▶ WHAT THE TASK ASKS: Every record below should be printed exactly as it appears.

------------------------------------------------------------

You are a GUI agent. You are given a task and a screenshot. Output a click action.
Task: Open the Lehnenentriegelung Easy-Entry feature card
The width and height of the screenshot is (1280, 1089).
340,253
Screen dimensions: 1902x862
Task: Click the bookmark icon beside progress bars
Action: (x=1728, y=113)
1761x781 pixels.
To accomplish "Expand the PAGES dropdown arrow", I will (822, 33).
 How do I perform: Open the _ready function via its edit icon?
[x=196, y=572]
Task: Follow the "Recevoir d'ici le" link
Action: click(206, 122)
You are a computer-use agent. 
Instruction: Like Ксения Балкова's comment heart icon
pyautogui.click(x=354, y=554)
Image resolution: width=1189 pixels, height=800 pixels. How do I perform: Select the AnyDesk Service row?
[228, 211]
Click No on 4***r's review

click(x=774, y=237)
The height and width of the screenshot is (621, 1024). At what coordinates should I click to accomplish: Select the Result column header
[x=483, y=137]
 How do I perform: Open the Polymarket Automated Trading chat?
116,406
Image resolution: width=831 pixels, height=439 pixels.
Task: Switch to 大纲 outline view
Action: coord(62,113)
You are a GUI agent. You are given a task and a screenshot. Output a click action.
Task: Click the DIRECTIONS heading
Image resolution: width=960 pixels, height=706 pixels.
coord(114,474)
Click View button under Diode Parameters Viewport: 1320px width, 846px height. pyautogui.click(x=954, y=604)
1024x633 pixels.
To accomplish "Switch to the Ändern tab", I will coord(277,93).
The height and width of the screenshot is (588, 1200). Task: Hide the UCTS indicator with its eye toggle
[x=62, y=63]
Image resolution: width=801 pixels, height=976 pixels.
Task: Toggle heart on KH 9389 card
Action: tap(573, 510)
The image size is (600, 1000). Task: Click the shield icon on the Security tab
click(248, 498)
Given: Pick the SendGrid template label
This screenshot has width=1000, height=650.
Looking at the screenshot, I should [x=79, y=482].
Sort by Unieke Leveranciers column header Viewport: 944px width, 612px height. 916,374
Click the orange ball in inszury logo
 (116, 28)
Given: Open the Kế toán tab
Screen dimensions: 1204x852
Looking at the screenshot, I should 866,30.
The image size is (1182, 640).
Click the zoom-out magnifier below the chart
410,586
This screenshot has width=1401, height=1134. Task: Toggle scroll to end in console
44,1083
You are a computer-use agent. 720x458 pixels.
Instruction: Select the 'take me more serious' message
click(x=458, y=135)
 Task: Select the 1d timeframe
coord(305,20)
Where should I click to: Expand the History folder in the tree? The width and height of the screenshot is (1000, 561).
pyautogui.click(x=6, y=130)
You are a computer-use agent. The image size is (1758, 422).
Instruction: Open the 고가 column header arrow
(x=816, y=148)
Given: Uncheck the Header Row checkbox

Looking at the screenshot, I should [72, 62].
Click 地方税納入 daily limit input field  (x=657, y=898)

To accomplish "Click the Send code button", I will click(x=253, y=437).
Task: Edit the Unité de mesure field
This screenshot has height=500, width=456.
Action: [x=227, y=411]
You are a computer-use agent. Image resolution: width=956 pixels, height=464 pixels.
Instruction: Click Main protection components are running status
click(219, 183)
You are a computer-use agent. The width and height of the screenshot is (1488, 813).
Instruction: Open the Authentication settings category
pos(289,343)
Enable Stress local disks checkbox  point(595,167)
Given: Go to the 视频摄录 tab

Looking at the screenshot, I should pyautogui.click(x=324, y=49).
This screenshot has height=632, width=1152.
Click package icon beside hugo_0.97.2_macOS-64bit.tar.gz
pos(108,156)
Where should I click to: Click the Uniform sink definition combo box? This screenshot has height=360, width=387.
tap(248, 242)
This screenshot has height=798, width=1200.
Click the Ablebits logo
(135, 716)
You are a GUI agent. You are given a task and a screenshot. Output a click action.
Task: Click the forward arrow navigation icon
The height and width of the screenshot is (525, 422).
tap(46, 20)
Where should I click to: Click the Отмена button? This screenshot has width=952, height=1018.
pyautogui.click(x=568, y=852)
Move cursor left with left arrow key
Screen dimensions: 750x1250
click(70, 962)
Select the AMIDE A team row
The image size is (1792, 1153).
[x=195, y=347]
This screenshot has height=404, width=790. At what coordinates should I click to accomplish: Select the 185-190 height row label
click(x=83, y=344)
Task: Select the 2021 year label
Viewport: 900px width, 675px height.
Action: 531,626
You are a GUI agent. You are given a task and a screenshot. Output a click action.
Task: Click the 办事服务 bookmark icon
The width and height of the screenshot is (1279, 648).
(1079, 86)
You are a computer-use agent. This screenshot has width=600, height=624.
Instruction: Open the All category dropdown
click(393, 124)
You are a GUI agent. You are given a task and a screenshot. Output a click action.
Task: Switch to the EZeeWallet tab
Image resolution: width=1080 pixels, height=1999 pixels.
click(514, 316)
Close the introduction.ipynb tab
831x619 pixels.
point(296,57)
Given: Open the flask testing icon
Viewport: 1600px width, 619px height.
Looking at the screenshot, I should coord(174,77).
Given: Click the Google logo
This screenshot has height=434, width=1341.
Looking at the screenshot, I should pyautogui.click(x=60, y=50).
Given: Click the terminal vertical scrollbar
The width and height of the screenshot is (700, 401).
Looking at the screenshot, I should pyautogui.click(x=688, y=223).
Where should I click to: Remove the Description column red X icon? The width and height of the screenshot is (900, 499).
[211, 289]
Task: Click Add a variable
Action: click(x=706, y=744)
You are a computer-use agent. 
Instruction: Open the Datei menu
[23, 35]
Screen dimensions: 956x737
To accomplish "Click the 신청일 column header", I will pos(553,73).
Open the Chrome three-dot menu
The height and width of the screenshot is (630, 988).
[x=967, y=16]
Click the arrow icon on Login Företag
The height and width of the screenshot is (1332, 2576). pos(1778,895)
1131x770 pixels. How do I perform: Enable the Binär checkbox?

------------------------------------------------------------

▶ PROBLEM SOLUTION:
You are a GUI agent. You are given a task and a screenshot. Output a click action.
Task: Open the Lehnenentriegelung Easy-Entry feature card
The width and height of the screenshot is (1280, 1089).
340,253
Screen dimensions: 1902x862
Task: Click the bookmark icon beside progress bars
Action: (x=1728, y=113)
1761x781 pixels.
To accomplish "Expand the PAGES dropdown arrow", I will (822, 33).
 How do I perform: Open the _ready function via its edit icon?
[x=196, y=572]
Task: Follow the "Recevoir d'ici le" link
Action: click(206, 122)
You are a computer-use agent. 
Instruction: Like Ксения Балкова's comment heart icon
pyautogui.click(x=354, y=554)
Image resolution: width=1189 pixels, height=800 pixels. How do I perform: Select the AnyDesk Service row?
[228, 211]
Click No on 4***r's review

click(x=774, y=237)
The height and width of the screenshot is (621, 1024). At what coordinates should I click to accomplish: Select the Result column header
[x=483, y=137]
 How do I perform: Open the Polymarket Automated Trading chat?
116,406
Image resolution: width=831 pixels, height=439 pixels.
Task: Switch to 大纲 outline view
Action: coord(62,113)
You are a GUI agent. You are given a task and a screenshot. Output a click action.
Task: Click the DIRECTIONS heading
Image resolution: width=960 pixels, height=706 pixels.
coord(114,474)
Click View button under Diode Parameters Viewport: 1320px width, 846px height. pyautogui.click(x=954, y=604)
1024x633 pixels.
To accomplish "Switch to the Ändern tab", I will coord(277,93).
The height and width of the screenshot is (588, 1200). Task: Hide the UCTS indicator with its eye toggle
[x=62, y=63]
Image resolution: width=801 pixels, height=976 pixels.
Task: Toggle heart on KH 9389 card
Action: tap(573, 510)
The image size is (600, 1000). Task: Click the shield icon on the Security tab
click(248, 498)
Given: Pick the SendGrid template label
This screenshot has width=1000, height=650.
Looking at the screenshot, I should [x=79, y=482].
Sort by Unieke Leveranciers column header Viewport: 944px width, 612px height. 916,374
Click the orange ball in inszury logo
 (116, 28)
Given: Open the Kế toán tab
Screen dimensions: 1204x852
Looking at the screenshot, I should 866,30.
The image size is (1182, 640).
Click the zoom-out magnifier below the chart
410,586
This screenshot has width=1401, height=1134. Task: Toggle scroll to end in console
44,1083
You are a computer-use agent. 720x458 pixels.
Instruction: Select the 'take me more serious' message
click(x=458, y=135)
 Task: Select the 1d timeframe
coord(305,20)
Where should I click to: Expand the History folder in the tree? The width and height of the screenshot is (1000, 561).
pyautogui.click(x=6, y=130)
You are a computer-use agent. The image size is (1758, 422).
Instruction: Open the 고가 column header arrow
(x=816, y=148)
Given: Uncheck the Header Row checkbox

Looking at the screenshot, I should [72, 62].
Click 地方税納入 daily limit input field  (x=657, y=898)

To accomplish "Click the Send code button", I will click(x=253, y=437).
Task: Edit the Unité de mesure field
This screenshot has height=500, width=456.
Action: [x=227, y=411]
You are a computer-use agent. Image resolution: width=956 pixels, height=464 pixels.
Instruction: Click Main protection components are running status
click(219, 183)
You are a computer-use agent. The width and height of the screenshot is (1488, 813).
Instruction: Open the Authentication settings category
pos(289,343)
Enable Stress local disks checkbox  point(595,167)
Given: Go to the 视频摄录 tab

Looking at the screenshot, I should pyautogui.click(x=324, y=49).
This screenshot has height=632, width=1152.
Click package icon beside hugo_0.97.2_macOS-64bit.tar.gz
pos(108,156)
Where should I click to: Click the Uniform sink definition combo box? This screenshot has height=360, width=387.
tap(248, 242)
This screenshot has height=798, width=1200.
Click the Ablebits logo
(135, 716)
You are a GUI agent. You are given a task and a screenshot. Output a click action.
Task: Click the forward arrow navigation icon
The height and width of the screenshot is (525, 422).
tap(46, 20)
Where should I click to: Click the Отмена button? This screenshot has width=952, height=1018.
pyautogui.click(x=568, y=852)
Move cursor left with left arrow key
Screen dimensions: 750x1250
click(70, 962)
Select the AMIDE A team row
The image size is (1792, 1153).
[x=195, y=347]
This screenshot has height=404, width=790. At what coordinates should I click to accomplish: Select the 185-190 height row label
click(x=83, y=344)
Task: Select the 2021 year label
Viewport: 900px width, 675px height.
Action: 531,626
You are a GUI agent. You are given a task and a screenshot. Output a click action.
Task: Click the 办事服务 bookmark icon
The width and height of the screenshot is (1279, 648).
(1079, 86)
You are a computer-use agent. This screenshot has width=600, height=624.
Instruction: Open the All category dropdown
click(393, 124)
You are a GUI agent. You are given a task and a screenshot. Output a click action.
Task: Switch to the EZeeWallet tab
Image resolution: width=1080 pixels, height=1999 pixels.
click(514, 316)
Close the introduction.ipynb tab
831x619 pixels.
point(296,57)
Given: Open the flask testing icon
Viewport: 1600px width, 619px height.
Looking at the screenshot, I should coord(174,77).
Given: Click the Google logo
This screenshot has height=434, width=1341.
Looking at the screenshot, I should pyautogui.click(x=60, y=50).
Given: Click the terminal vertical scrollbar
The width and height of the screenshot is (700, 401).
Looking at the screenshot, I should pyautogui.click(x=688, y=223).
Where should I click to: Remove the Description column red X icon? The width and height of the screenshot is (900, 499).
[211, 289]
Task: Click Add a variable
Action: click(x=706, y=744)
You are a computer-use agent. 
Instruction: Open the Datei menu
[23, 35]
Screen dimensions: 956x737
To accomplish "Click the 신청일 column header", I will pos(553,73).
Open the Chrome three-dot menu
The height and width of the screenshot is (630, 988).
[x=967, y=16]
Click the arrow icon on Login Företag
The height and width of the screenshot is (1332, 2576). pos(1778,895)
1131x770 pixels. How do I perform: Enable the Binär checkbox?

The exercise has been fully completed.